Most of all, if you're in a situation like mine, don't let what others think about the value of your work shape your self-image. Today's society values the immediacy of work and accumulation of bank credits far more than understanding and introspection, which can only measure things in terms of their emotional value.

Understanding of those special people who brought us into the world--our parents--requires a big expenditure of time and effort.  The outcome of this hard-earned experience will be measured in intangibles--knowledge, and social capital of tremendous value.

My investment perspective

I'm still a gold & silver bug, despite the depreciating gold price and risks associated with this asset class. My reasons for investing that way revolve mostly about the way our monetary system is being abused.

If I had more faith that the regulatory and political systems of this country weren't compromised, I'd move toward equities. But my "Austrian school" viewpoint shapes my investment decisions more than any amount of fiat money creation ever could.

Translation: as much as the stock market might go up, I see the market as rigged for the Investor Class, who lurk at the top the predatory pyramid which our economy has become. Money is swept up from below in the form of taxes and interest. The rich get richer. A proper study of the propaganda matrix reveals the extent of government and media capitulation to the Investor Class.

Economic libertarians would like to factor out the government but at this point I think political and inflation risk--alongside systemic risk caused by the unregulated rise of shadow banking and derivatives--means our money serves not the interest of a long-term stable economy and middle class but rather to beef up short-term market profits and performance. Then there will be the rising interest payment our government will have to fork over to the banks that own our public debt.

I'd aim for no more than 40% of your liquid assets (not your house) in any one investment class. Usually. Now, I'd have 50%-70% in hard assets: metals or energy, maybe some forms of real estate. A stake of 33% of liquid wealth in the precious metals might be OK, and these should be held physically, ideally in a vault or somewhere safe from government seizure or theft.

Hard data points


Came across an interview of Chris Casey of WindRock Wealth Management by Greg Hunter of USAWatchdog. Link:
http://investmentwatchblog.com/chris-casey-massive-inflation-is-coming-hold-20-30-in-gold-silver-outside-the-banking-system/

My notes:
-Inflation "has to occur based on what the Fed has done over the past 5 or 6 years..."
-Doesn't know date of forthcoming crisis but "position now."
-"Since Aug '08, money supply (M1) has increased by 55% through April of this year and base (M3?) has increased by 260%, that's over tripling the money supply."
While hyperinflation might not show up, inflation will be "sustained and significant."
-Citing Bloomberg, Casey said the Fed buys up to 90% of new Treasuries.

### Provided material
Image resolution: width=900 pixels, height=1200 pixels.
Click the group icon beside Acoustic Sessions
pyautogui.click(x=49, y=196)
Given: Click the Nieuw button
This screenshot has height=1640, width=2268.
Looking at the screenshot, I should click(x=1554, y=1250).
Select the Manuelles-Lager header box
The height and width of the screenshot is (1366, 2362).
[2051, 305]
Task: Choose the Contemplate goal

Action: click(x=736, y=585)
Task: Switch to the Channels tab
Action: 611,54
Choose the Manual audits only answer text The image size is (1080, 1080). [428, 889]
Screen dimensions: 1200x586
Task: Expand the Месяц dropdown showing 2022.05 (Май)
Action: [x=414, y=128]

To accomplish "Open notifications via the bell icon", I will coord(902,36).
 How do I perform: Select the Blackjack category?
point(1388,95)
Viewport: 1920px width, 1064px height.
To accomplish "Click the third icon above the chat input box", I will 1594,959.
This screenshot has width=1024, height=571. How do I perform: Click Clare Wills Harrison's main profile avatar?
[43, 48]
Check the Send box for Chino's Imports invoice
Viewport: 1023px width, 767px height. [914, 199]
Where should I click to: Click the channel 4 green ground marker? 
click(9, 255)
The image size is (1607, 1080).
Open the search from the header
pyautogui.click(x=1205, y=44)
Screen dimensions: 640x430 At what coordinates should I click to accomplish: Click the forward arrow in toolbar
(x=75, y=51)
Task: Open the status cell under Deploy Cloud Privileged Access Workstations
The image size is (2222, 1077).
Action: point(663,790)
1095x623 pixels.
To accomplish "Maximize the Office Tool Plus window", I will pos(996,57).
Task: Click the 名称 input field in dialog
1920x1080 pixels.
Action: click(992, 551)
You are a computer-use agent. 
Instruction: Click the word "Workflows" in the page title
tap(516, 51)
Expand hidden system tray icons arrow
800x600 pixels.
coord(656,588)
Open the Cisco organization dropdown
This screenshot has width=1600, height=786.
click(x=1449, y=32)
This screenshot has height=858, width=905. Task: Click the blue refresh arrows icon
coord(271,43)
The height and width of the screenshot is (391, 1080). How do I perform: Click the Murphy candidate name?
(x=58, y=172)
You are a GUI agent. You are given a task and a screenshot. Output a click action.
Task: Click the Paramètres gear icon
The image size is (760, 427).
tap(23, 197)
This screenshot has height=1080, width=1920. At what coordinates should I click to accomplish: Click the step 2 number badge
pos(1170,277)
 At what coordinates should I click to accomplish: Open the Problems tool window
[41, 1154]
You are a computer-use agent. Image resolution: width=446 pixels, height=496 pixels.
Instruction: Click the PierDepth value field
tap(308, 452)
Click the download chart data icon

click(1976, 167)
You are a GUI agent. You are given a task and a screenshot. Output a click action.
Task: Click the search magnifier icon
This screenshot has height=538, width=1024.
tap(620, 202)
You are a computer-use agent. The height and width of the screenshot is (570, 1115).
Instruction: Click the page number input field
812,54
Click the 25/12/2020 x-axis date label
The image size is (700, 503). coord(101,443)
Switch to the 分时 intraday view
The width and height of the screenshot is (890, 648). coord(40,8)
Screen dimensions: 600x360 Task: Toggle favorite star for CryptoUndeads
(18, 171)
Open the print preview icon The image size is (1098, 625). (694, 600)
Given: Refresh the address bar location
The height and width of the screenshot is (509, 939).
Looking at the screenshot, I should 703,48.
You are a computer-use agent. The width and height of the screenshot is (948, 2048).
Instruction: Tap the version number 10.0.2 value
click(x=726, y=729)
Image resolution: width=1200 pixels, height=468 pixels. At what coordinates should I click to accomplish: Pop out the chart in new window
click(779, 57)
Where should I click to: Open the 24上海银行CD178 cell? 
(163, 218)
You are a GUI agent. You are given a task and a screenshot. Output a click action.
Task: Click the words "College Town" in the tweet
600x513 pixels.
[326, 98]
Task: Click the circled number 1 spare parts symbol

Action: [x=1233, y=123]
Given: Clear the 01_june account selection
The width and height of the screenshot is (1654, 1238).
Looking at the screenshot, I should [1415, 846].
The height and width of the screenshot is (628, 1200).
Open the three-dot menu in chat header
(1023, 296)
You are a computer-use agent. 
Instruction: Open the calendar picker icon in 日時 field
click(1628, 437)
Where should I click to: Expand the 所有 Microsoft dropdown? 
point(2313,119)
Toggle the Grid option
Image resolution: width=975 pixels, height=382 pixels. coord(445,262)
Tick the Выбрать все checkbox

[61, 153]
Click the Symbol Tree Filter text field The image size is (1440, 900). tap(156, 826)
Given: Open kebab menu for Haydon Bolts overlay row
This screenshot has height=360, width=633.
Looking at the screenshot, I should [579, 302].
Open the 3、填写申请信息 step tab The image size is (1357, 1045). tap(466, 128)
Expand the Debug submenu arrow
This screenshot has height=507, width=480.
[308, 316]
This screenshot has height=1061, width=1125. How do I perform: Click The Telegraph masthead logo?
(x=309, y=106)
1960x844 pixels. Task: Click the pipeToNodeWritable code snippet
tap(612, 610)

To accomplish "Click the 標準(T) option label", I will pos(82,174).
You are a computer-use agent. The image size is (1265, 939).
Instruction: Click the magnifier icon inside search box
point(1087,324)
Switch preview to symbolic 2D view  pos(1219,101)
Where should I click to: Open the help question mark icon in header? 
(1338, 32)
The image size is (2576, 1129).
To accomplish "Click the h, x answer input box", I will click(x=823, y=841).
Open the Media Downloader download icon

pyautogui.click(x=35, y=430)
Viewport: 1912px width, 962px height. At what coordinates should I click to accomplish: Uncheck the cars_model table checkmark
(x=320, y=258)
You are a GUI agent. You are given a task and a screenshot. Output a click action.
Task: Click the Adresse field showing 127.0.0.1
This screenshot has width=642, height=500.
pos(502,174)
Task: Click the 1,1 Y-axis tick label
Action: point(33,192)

### To do
A. In the investing passage, what share of liquid wealth does the writer say might be OK to hold in precious metals?
B. Restate the investing passage, starting at the words "Translation: as much" and stopping after "our public debt.", with "Investor Class" renamed to "Ownership Class".
C. Carry the investing passage forward from its final note about the Fed buying new Treasuries.

### The replies
A. 33%

B.
Translation: as much as the stock market might go up, I see the market as rigged for the Ownership Class, who lurk at the top the predatory pyramid which our economy has become. Money is swept up from below in the form of taxes and interest. The rich get richer. A proper study of the propaganda matrix reveals the extent of government and media capitulation to the Ownership Class.

Economic libertarians would like to factor out the government but at this point I think political and inflation risk--alongside systemic risk caused by the unregulated rise of shadow banking and derivatives--means our money serves not the interest of a long-term stable economy and middle class but rather to beef up short-term market profits and performance. Then there will be the rising interest payment our government will have to fork over to the banks that own our public debt.

C.
-debunks the "wealth effect"...based on a Keynesian fallacy, called the permanent income hypothesis (Freidman) that savings represents a leakage to the system, a deprivation for the growth of the economy. To these Keynesians, new money needs to keep entering the system, a proposition which actually drains the value of savings by adding more dollars to the system.

To Casey, Austrian economics are only proper view, explaining when the value of money is a constant, that growth rewards good capital investments and that recession eliminates investments made poorly.

Essentially the Austrian school sees unrestrained growth of the money supply--based largely on expansion of empire and war spending--as the real threat to the economy. Rising interest rates typical of a wartime or loose monetary environment end up reducing economic growth, as private borrowers are forced to compete with government debt ("crowding out") as its yields rise.

Therefore there is no shortcut. Quantitative Easing can only reduce the economy as new debt is added to the system, reducing real rates of return. Government meddling in the form of currency and debt interventions like QE benefit not the general economy, and provide only superficial stability and wealth effects while sacrificing growth based on a devaluing currency.

The ability to tax is also an issue in an inflationary economy, and could provide some political support to policies like QE as tax revenues rise with inflation. Right now the US is seeing good growth in federal tax receipts, and is thus less likely to want an end to monetary growth.

Political motives favor inflation over deflation. It's far easier to say things are growing and getting better than to accept the wholesale auctioning off of our future and our children's future. The debt we've create can't be repaid except by inflating the currency, thereby debasing saving.

I know it's Machiavellian to assume the worst motives and outcomes based purely on the propensity of our species to lie, cheat, and steal. I also know that the people will be the last to grasp these truths.

Who wants to wants to believe that greed and self-interest govern our society? That's not the America we knew growing up, but most would rather live in denial of the fact that our way of life has been usurped. For that reason, denial can only end when enough people realize what has happened to the value of their money, and for them it will be too late.


///

1 Comments:

  • At 4:11 PM, Blogger jbpeebles said…

    Add on to my post consists of some good articles worth reviewing, as they validate and update many of the reasons for concern we should now have with the direction of our nation and growing risks that the economy faces.

    Here's one article. And here's another.

    Found some good points raised in an article by Wolf Richter at investmentwatchblog.

    That article linked to an article by David Stockman at Testosterone Pit, which explains how mortgage REIT companies are able to borrow for virtually nothing, then invest in government-subsidized mortgage debt. Not content to stop there, these REIT companies have been issuing debt to investors on Main Steet, incurring large losses as their stock prices fell.

    The rise of these companies can be attributed to a culture of greed on Wall Street.

    Stockman writes:
    "At every step, fees are extracted by Wall Street – a veritable bonanza. This is where the Fed’s money went. Instead of jobs, it created asset bubbles, risks, and fees."

    We saw similar behavior with CDS (Collateral Default Swaps) that promised to pay off creditors in the event of a default. These were sold by mortgage-bundlers alongside the underlying debt, like a rider that offered to pay off if the underlying debtors couldn't or wouldn't.

    In what could be described as a huge increase in systemic risk, if one debtor couldn't pay, it would precipitate cascading failures throughout the system, which would in turn be accelerated by the inability of the issuing entities to cover the CDS obligations. One bank going down could destroy the entire market, so went the argument calling for intervention.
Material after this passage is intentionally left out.